[Pixel coordinate grounding data]
=====
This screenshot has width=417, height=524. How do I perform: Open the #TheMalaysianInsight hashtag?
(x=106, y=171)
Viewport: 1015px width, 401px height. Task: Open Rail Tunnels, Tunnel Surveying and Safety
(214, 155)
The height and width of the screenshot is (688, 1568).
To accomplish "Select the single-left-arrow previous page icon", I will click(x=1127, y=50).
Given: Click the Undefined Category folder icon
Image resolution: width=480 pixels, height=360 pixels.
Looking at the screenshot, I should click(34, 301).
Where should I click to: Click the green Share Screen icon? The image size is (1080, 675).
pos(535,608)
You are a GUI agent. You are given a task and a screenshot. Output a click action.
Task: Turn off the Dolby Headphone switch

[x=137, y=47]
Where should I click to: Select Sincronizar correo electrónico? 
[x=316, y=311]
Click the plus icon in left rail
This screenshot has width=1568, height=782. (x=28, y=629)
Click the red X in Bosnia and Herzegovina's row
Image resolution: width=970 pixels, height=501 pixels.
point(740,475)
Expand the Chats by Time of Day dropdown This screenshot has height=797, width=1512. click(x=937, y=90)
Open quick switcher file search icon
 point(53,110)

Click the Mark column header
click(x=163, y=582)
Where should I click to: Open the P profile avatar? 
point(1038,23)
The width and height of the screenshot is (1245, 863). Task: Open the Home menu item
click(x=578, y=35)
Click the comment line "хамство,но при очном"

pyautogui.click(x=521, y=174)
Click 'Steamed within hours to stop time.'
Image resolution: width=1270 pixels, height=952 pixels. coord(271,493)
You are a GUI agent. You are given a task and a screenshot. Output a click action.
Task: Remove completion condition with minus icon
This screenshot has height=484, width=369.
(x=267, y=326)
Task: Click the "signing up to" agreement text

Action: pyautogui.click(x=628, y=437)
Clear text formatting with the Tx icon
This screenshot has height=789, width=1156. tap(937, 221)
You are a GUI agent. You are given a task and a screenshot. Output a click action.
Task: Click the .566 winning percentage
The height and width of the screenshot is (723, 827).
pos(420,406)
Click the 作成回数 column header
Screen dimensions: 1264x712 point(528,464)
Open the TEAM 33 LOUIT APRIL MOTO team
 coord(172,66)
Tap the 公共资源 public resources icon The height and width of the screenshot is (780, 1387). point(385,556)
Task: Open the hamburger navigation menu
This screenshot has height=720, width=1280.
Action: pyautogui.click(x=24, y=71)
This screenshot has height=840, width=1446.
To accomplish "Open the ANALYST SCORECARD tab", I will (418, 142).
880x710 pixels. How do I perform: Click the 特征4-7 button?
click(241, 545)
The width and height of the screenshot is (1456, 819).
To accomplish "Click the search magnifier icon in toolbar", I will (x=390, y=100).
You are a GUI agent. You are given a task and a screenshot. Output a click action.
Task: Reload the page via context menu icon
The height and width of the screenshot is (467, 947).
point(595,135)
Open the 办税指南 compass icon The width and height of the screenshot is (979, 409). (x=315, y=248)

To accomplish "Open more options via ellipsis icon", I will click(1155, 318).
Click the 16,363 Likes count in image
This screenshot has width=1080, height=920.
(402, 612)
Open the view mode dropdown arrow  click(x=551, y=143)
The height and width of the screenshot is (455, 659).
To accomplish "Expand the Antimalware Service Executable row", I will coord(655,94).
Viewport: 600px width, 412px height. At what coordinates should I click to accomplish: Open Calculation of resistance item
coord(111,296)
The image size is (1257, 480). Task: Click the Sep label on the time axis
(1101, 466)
=====
#### [TO DO]
Wherever the string "page" occurs in the data, copy the line that holds it.

#### [YOUR SOLUTION]
To accomplish "Select the single-left-arrow previous page icon", I will click(x=1127, y=50).
Task: Reload the page via context menu icon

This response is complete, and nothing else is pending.